その最中に、今回の日本滞在中にどうしても観たかった、MIHO MUSEUMで開催中の「土偶・コスモス」展に行って来た。

石山駅からMIHO MUSEUM迄の山路を彩る、少し靄の掛かった雨上がりの、しっとりとした紅葉が本当に美しい。結局今回も仕事で観れなかった、紅葉シーズンの京都の寺社境内のライトアップも良いが、何しろ人が多過ぎて情緒に欠けるので、少し離れた山里の大自然の中の紅葉も悪くない。

MIHO MUSEUMに着いても、敷地内の山の樹々の瑞々しさは変わらず、何時もの様に「此処まで来て良かった…」と思いながら、いざ展覧会へ。

しかし今回のこの「大土偶展」は、何しろスゴい!もう教科書や何やらで見た作品ばかりで、国宝「縄文のヴィーナス」や「縄文の女神」、各種「遮光器土偶」やハート型土偶迄、謂わば「土偶のオールスター・キャスト」で有る。

縄文人に憧れ、また母親の実家が秋田の神社で有る事から、自分を「縄文系」と信じて止まない筆者は、土偶を何時の日か手に入れようとしている事も有って、観る眼も鋭い(筈だ:笑)。

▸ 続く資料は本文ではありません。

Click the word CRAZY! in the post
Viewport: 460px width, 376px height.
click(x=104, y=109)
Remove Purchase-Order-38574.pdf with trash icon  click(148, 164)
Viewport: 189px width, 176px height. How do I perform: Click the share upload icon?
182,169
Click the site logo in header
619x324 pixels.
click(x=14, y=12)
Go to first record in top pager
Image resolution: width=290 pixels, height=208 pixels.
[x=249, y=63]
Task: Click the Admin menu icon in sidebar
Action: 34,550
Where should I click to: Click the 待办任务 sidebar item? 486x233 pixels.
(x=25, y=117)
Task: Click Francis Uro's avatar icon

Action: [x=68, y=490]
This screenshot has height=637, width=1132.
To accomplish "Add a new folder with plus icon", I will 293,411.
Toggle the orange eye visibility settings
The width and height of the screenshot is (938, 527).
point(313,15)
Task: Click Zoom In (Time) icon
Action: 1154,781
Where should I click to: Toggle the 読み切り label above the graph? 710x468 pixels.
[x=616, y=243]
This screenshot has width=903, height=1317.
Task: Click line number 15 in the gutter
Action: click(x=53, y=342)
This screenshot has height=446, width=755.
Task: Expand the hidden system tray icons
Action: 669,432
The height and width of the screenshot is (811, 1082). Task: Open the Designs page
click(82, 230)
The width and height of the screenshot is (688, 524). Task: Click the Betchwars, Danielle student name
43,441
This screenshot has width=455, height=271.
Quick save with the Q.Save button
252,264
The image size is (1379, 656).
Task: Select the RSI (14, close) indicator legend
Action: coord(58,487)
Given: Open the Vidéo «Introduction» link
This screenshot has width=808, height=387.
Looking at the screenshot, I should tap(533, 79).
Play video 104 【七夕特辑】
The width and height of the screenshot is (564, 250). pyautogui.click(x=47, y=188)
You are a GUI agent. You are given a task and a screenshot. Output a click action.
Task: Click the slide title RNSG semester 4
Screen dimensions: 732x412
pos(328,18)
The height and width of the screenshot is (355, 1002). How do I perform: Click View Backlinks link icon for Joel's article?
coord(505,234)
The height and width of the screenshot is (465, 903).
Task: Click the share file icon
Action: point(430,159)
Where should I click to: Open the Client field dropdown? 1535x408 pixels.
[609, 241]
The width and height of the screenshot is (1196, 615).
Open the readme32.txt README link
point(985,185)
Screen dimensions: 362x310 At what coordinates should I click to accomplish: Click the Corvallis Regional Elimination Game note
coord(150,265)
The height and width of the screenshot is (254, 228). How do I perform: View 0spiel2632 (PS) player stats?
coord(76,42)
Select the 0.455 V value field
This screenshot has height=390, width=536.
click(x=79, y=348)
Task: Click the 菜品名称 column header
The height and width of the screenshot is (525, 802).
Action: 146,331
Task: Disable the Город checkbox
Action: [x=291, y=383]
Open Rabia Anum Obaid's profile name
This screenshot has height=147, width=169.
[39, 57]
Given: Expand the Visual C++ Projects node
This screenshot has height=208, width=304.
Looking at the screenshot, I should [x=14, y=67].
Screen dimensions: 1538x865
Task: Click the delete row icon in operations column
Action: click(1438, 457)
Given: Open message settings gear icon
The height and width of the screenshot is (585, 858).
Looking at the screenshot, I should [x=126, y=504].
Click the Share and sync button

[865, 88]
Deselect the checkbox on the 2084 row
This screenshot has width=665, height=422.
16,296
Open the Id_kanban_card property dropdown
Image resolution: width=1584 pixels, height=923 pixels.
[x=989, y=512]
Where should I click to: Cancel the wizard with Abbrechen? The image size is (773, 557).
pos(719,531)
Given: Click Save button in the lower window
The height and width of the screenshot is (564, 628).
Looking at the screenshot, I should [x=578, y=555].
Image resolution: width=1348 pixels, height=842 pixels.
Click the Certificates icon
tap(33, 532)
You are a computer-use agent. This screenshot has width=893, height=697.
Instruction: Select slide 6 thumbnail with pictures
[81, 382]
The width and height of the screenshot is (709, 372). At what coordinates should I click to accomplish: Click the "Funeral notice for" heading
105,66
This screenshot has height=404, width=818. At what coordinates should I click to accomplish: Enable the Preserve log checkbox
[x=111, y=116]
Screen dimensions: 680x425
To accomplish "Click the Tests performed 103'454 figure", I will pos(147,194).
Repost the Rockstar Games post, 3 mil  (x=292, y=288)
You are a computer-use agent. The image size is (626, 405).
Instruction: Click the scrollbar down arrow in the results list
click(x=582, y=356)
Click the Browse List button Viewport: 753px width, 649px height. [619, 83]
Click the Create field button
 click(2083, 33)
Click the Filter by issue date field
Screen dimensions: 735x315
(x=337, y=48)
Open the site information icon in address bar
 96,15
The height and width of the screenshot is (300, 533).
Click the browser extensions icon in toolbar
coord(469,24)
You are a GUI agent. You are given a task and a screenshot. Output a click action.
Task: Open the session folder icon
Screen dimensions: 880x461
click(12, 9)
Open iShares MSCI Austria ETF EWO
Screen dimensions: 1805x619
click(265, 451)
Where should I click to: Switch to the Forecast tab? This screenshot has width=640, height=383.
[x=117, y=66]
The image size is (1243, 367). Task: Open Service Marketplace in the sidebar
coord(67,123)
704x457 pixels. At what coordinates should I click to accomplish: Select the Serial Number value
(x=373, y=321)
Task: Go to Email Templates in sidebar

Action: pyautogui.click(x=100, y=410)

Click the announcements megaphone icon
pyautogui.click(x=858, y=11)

と云う事で、個人的に「これはっ!」「欲しいっ!」と思った作品を幾つか挙げるとすれば、先ずは何と云っても「仮面を付けた土偶」だろう。

この土偶は縄文後期前半、紀元前2100年頃のモノで、そのガチムチ(と云うか、単にデブ)の体型が、とても他人とは思えない(笑)。この嗤った様な「仮面」を付けて、頭の後ろには面を留める紐らしき物も持つこの土偶、胸は出ていないが股間を見ると、矢張り女性らしい…当に「大地の母」で有る。

次に、重文「動物形土製品」…これは恐らく海豹かカモノハシの様な、海河の動物を象って作られて居るのだと思うが、同種の物が北海道や福島、埼玉や千葉の遺跡から出土しているらしいので、若しかしたら祭器の一種として地方伝播したのかも知れない。ブサカワな魅力溢れる逸品だ!

そしてもう1点、柳宗悦旧蔵の「岩偶」を忘れてはいけない。

制作年代は縄文晩期(BC800年頃)、岩手出土のこの半身岩偶は、体の前後や頭部の素晴らしい渦巻文様と、遮光器土偶よりもシンプルなスペーシーな顔を持つ。女性の胸は有っても、もう宇宙人にしか見えないこの岩偶だが、何と魅力的な素晴らしい作なのだろう…ウウム、欲しいっ!撫で廻したい!

今回の展覧には、柳旧蔵のこの岩偶の他にも、浜田庄司旧蔵の「『オバチャン』遮光器土偶」(笑)や、芹沢けい介(「けい」は「金へん」に「圭」)旧蔵の「『垂れ乳&顔上向き』遮光器土偶」と宗左近旧蔵の「顔付土板」、そして御本人と映った御茶目な写真で有名な川端康成旧蔵「ハート形土偶」等、「こんなの有りか?」的作品も含めた、魅力に充ちた数寄者達の愛した土偶も展示されていて、甚だ興味深い。

スター土偶達に拠る「ドグー・ジョーモン・コスモス」…筆者の縄文人の「血」をワサワサと騒がせる、エキサイティングな展覧会でした!